The idea here is simple. The first step is to run the differential expression analysis with the correct sample labels (which I already did). Next, randomly shuffle the sample labels so that some “queen” samples are labeled “worker” and vice versa. Now, run the differential expression analysis again and note the number of genes designated as differentially expressed. Then simply repeat the label shuffling and re-analysis enough times to get a good idea of what’s going on.

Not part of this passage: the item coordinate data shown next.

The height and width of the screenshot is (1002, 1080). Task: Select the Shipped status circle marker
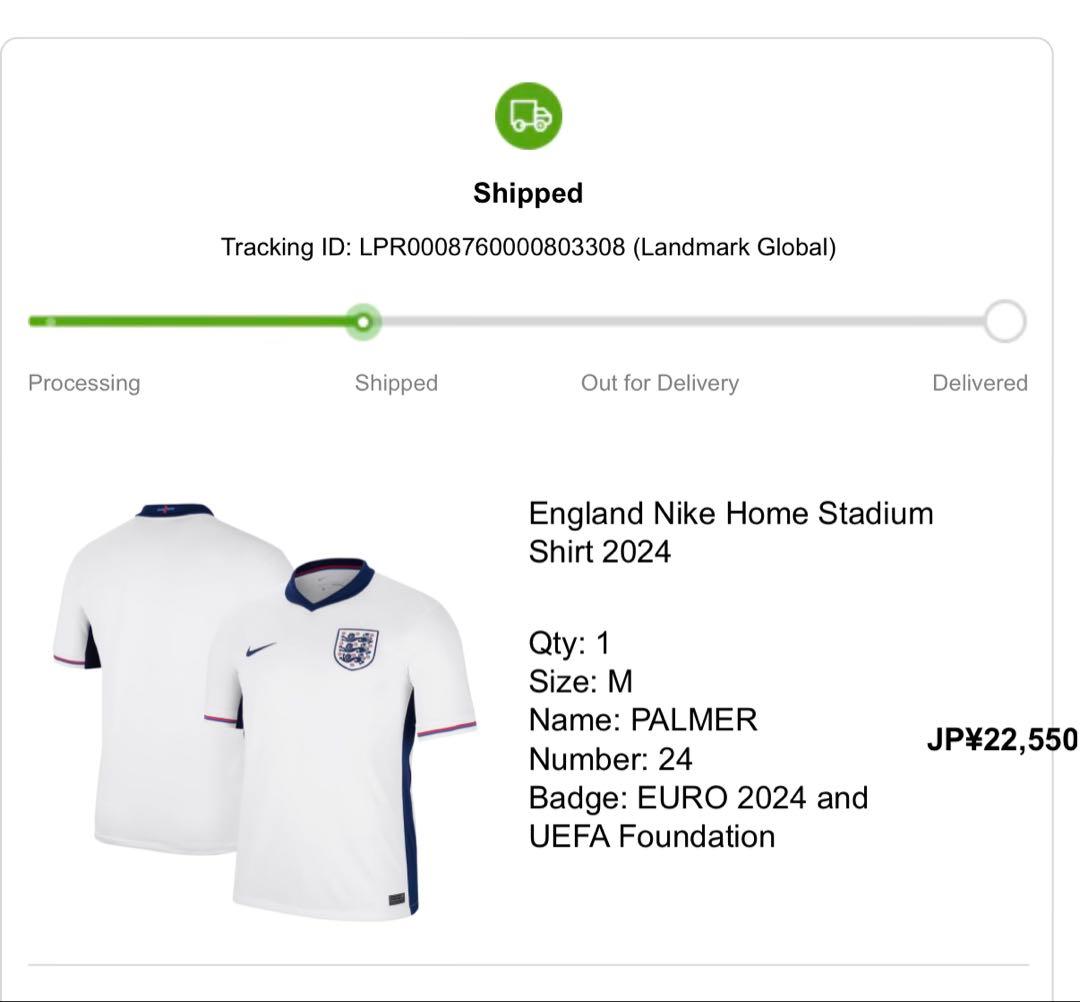click(x=365, y=322)
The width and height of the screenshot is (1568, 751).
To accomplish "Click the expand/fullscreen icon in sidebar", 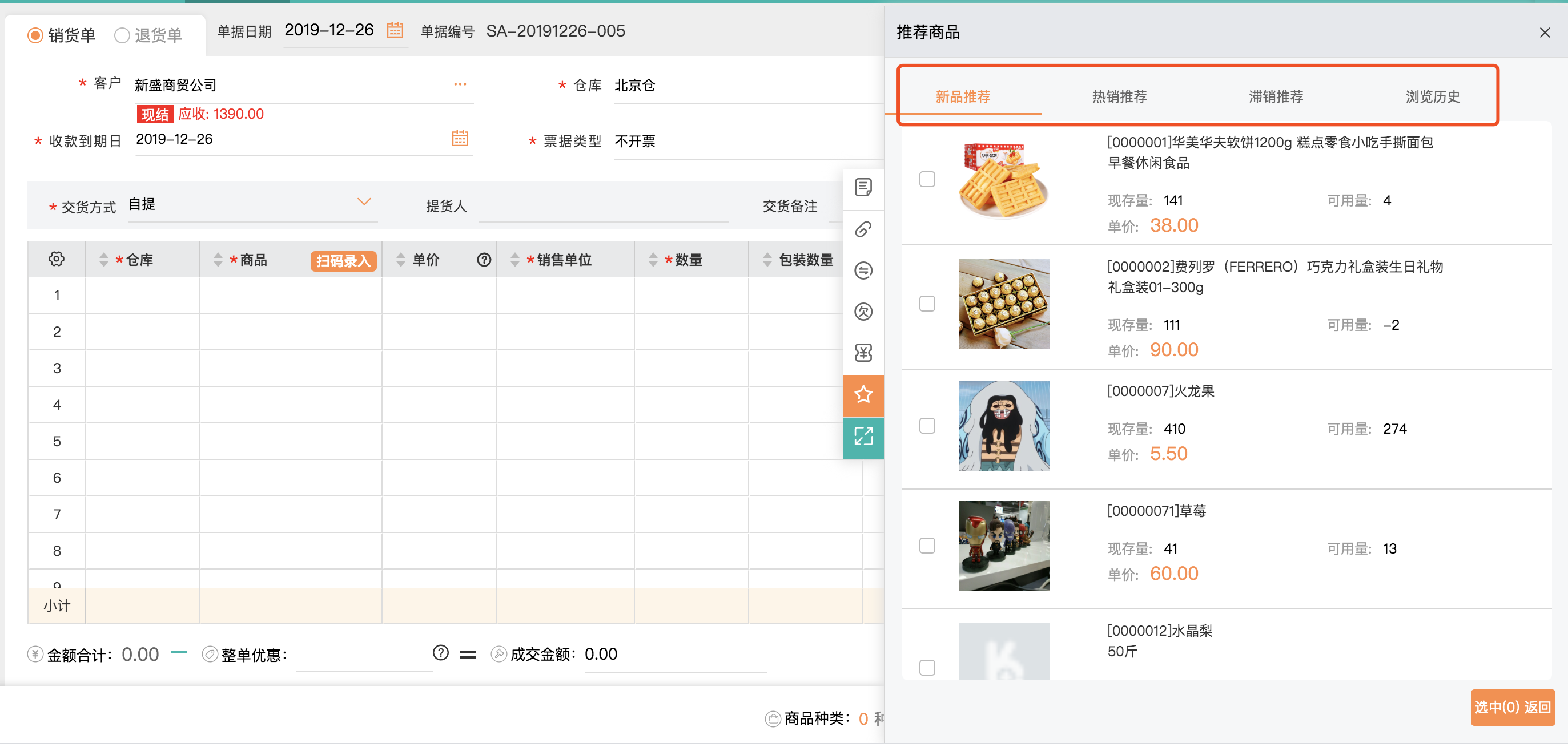I will point(863,437).
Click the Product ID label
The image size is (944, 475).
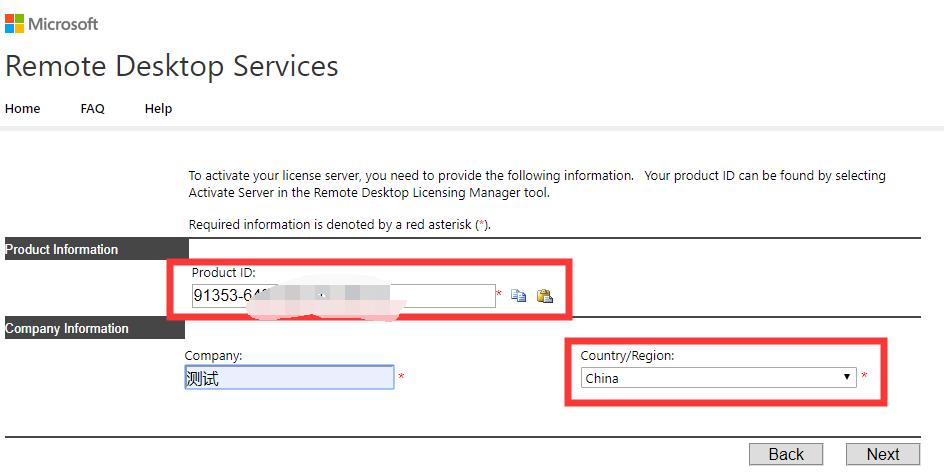[224, 273]
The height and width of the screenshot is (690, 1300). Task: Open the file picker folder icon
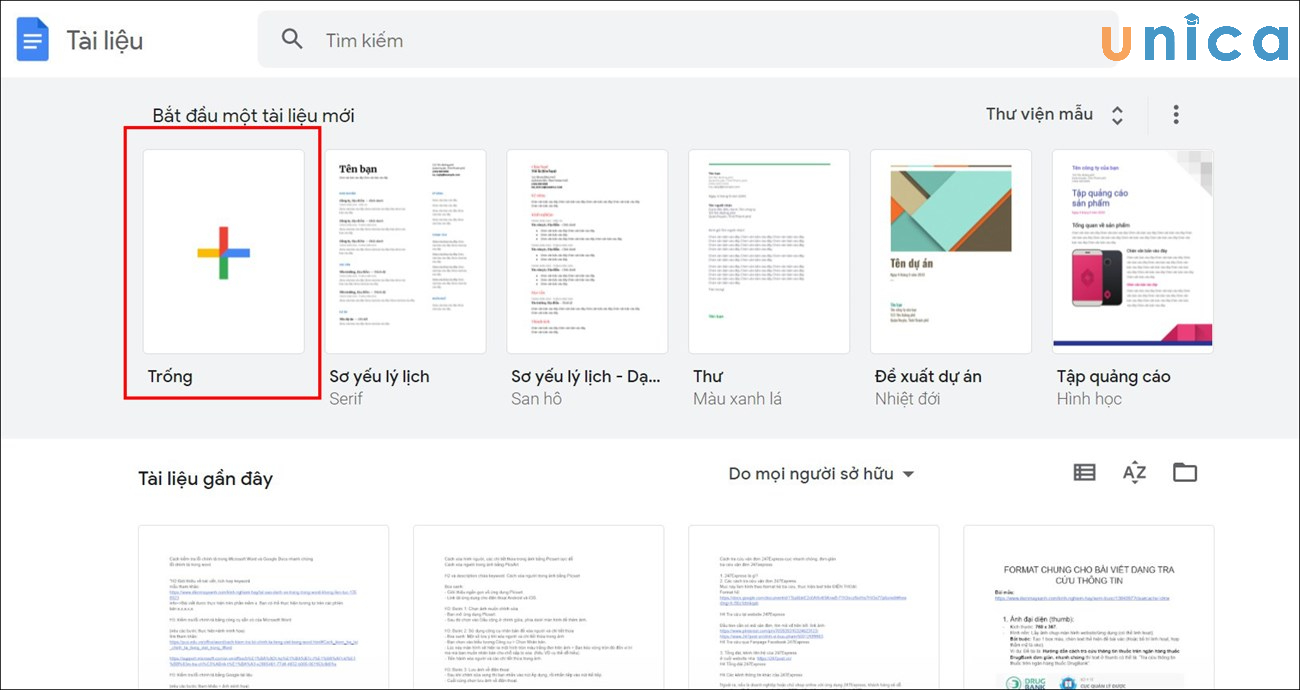(x=1185, y=472)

The expectation is that if I label some of my “queens” as “workers” and some of my “workers” as “queens”, and then try to look for consistent queen-vs-worker differences in gene expression, the mislabeled samples will cancel each other out to a large extent and confound the analysis. Due to technical and biological variation, we expect to still identify some differentially expressed genes even with shuffled labels, but nowhere near the number we identify when using the correct labeling. If random permutations of the sample labels frequently produce similar number of differentially expressed genes as the correct labeling, there may be issues with the data that need additional attention. This was the case with my analysis, and I wonder how many scientists out there conduct RNA-Seq experiments without doing such basic quality assessment as this.

The script I implemented to facilitate permutation testing for my RNA-Seq analysis is available at The good news is that many of the most popular differential expression analysis packages are freely available from R/Bioconductor and use a similar input format, so if your data are already formatted for differential expression analysis there’s a good chance this script will work out-of-the-box for you.